Statistical analysis
Data were entered in MS-Excel and analyzed using IBM SPSS version 20. In univariate analysis, Pearson’s chi-square test was used to determine association of the variables with vitamin D status. P values < 0.05 were considered as statistically significant. Variables that were associated with vitamin D status on univariate analysis with P values less than 0.10 (this P value was selected in order to limit the number of variables in the model) were entered into an ordinal logistic regression analysis in which vitamin D status was the dependent variable with the ordinal categories ordered as deficient, insufficient, and sufficient. The independent variables introduced into the model as factors were sun exposure time per day, SES group, gender and age group, consumption of fish and consumption of milk; educational qualification, occupation, birth place, awareness of VDD, source of drinking water, boiled drinking water, tap water available at home and closed toilet system at home were included as covariates. There were many cells with small observed and predicted counts, and the goodness-of-fit statistic showed a Pearson Chi-square of 848.087 and Deviance Chi-square of 766.370 (df 807. Since there were cells with small observed counts, the overall model fitting test showed a − 2 log likelihood of 841.124 for intercept only compared to 772.151 for the final model, leading to a Chi-square of 68.973 (df 11) and a significance < 0.0001, indicating that the model with the predictors was valid.
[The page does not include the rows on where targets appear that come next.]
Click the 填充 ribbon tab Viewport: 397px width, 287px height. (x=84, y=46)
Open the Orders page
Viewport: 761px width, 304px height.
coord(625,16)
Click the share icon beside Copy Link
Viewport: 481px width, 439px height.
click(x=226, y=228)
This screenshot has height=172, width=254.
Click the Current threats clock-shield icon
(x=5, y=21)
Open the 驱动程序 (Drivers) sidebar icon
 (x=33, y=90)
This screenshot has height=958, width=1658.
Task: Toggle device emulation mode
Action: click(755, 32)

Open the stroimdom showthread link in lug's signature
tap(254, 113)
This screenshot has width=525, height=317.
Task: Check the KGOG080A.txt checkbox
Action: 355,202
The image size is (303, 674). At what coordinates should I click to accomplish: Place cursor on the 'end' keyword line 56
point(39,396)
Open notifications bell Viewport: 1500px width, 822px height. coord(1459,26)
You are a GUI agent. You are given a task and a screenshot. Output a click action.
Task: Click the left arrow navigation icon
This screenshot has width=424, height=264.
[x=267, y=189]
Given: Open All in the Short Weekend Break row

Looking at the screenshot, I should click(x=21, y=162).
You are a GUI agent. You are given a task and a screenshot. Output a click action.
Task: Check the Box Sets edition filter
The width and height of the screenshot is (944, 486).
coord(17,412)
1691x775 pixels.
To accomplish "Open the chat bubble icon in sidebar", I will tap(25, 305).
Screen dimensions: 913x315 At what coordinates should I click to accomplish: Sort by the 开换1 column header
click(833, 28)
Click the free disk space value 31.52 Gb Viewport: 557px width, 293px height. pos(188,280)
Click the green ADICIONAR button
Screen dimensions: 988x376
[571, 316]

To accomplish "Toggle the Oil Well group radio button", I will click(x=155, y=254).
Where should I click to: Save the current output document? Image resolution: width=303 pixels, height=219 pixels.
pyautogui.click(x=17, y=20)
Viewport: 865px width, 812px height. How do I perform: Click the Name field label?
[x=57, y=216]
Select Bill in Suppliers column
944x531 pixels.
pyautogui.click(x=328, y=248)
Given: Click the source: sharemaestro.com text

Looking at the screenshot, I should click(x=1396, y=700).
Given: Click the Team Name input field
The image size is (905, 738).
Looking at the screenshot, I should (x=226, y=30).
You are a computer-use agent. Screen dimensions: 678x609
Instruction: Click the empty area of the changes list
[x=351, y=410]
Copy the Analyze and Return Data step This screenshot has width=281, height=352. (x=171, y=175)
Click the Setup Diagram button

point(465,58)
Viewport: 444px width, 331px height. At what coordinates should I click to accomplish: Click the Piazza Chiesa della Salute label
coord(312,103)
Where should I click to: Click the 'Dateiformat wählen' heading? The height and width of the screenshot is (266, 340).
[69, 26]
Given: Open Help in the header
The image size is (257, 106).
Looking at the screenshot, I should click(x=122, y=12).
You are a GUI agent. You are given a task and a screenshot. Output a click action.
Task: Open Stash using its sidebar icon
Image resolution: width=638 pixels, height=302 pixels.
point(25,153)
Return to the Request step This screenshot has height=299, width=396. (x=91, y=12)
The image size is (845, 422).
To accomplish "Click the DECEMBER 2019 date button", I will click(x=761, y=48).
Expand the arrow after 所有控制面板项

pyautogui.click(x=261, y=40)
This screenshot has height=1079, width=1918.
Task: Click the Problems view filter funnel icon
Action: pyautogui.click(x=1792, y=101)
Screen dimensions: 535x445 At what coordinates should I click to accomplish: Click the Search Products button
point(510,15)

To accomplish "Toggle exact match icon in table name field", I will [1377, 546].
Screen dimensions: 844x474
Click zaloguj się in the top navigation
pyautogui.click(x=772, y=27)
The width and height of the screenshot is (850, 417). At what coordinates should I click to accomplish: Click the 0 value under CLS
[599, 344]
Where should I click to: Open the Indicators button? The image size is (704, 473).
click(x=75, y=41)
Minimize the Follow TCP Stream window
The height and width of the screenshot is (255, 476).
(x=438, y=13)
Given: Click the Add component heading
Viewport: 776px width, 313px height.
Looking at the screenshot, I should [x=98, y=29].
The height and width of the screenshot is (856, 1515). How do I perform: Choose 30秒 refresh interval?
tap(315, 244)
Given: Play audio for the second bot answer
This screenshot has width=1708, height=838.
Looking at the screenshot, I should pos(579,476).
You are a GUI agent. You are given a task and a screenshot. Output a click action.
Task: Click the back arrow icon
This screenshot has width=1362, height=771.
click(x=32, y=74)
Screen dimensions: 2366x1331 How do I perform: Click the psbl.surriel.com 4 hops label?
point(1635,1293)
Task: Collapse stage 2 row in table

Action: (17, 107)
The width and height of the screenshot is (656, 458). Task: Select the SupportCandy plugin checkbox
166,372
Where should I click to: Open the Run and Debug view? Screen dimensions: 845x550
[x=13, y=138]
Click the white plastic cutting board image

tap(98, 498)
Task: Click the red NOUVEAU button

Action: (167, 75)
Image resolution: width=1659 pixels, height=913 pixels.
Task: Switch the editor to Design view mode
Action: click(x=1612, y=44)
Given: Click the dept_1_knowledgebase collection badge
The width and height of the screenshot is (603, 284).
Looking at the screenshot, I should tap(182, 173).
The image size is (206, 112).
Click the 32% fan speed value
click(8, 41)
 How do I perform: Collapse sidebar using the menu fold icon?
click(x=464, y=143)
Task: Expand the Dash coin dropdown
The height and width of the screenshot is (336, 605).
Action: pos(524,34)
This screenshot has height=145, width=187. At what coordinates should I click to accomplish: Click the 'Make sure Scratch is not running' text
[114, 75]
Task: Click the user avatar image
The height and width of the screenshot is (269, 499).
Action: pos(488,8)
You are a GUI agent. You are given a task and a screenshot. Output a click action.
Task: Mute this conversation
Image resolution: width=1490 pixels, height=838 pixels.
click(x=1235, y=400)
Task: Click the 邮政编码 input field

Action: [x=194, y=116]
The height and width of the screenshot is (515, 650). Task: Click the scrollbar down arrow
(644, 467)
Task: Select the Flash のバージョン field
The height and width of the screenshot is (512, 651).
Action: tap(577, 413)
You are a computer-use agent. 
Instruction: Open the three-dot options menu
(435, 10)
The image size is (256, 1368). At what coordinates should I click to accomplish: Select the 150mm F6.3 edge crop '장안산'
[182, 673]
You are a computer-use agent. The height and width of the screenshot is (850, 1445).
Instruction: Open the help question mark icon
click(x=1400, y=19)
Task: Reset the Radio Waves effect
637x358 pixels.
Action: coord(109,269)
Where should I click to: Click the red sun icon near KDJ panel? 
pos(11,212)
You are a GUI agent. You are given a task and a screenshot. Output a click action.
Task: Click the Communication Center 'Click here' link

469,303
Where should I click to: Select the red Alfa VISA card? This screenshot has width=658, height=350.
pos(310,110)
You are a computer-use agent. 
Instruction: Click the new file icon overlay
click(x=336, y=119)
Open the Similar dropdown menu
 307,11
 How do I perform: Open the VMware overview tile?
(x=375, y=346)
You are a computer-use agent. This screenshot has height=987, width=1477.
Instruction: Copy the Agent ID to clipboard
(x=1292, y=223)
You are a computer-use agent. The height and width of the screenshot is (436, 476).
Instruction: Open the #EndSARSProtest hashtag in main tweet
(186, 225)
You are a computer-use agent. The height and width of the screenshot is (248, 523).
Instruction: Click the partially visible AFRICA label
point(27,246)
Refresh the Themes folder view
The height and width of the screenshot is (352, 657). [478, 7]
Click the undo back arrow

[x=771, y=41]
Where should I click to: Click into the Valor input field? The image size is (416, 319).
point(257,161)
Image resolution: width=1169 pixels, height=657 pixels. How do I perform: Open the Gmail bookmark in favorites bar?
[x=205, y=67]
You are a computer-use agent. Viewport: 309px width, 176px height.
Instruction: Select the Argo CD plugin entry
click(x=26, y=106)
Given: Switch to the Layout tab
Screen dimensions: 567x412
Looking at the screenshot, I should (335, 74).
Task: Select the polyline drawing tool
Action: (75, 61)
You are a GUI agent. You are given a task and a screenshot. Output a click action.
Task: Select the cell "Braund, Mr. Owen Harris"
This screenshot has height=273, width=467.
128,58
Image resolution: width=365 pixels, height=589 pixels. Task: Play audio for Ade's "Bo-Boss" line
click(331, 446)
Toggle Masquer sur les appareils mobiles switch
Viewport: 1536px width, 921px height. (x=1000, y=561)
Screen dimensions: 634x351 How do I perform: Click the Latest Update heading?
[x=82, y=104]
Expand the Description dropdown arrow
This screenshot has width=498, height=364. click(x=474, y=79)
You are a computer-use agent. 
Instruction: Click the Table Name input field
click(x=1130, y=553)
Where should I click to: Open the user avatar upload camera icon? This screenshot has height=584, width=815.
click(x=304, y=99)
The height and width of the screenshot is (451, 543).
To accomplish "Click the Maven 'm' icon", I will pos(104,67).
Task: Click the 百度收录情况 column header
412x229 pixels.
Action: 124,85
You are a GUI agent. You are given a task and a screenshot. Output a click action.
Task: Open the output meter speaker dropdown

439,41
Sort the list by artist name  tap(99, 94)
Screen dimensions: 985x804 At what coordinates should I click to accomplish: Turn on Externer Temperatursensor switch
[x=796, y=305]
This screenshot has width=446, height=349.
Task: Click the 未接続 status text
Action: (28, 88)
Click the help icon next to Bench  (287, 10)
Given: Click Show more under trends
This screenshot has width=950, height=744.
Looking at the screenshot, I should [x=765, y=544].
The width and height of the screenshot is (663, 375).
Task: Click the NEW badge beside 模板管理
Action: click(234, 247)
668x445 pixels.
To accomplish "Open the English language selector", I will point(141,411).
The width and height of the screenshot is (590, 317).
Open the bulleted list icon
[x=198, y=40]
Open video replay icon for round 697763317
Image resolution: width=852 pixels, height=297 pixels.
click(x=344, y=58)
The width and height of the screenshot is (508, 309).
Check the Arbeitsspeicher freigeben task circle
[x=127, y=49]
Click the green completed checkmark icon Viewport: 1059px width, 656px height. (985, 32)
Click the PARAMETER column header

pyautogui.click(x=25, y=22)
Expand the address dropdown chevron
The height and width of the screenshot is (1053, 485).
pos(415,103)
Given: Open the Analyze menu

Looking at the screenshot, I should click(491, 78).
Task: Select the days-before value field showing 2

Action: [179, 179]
The proportional odds assumption of ordinal logistic regression analysis was tested using the test of parallel lines. The test showed a − 2 log likelihood of 752.48 for the null hypothesis model compared to 728.942 for the general model, leading to a Chi-square of 23.538 (df 19) and a significance of 0.214 thus affirming the null hypothesis that the proportional odds were the same across response categories. Odds ratios and 95% confidence intervals are presented for the variables that showed independent association with vitamin D status.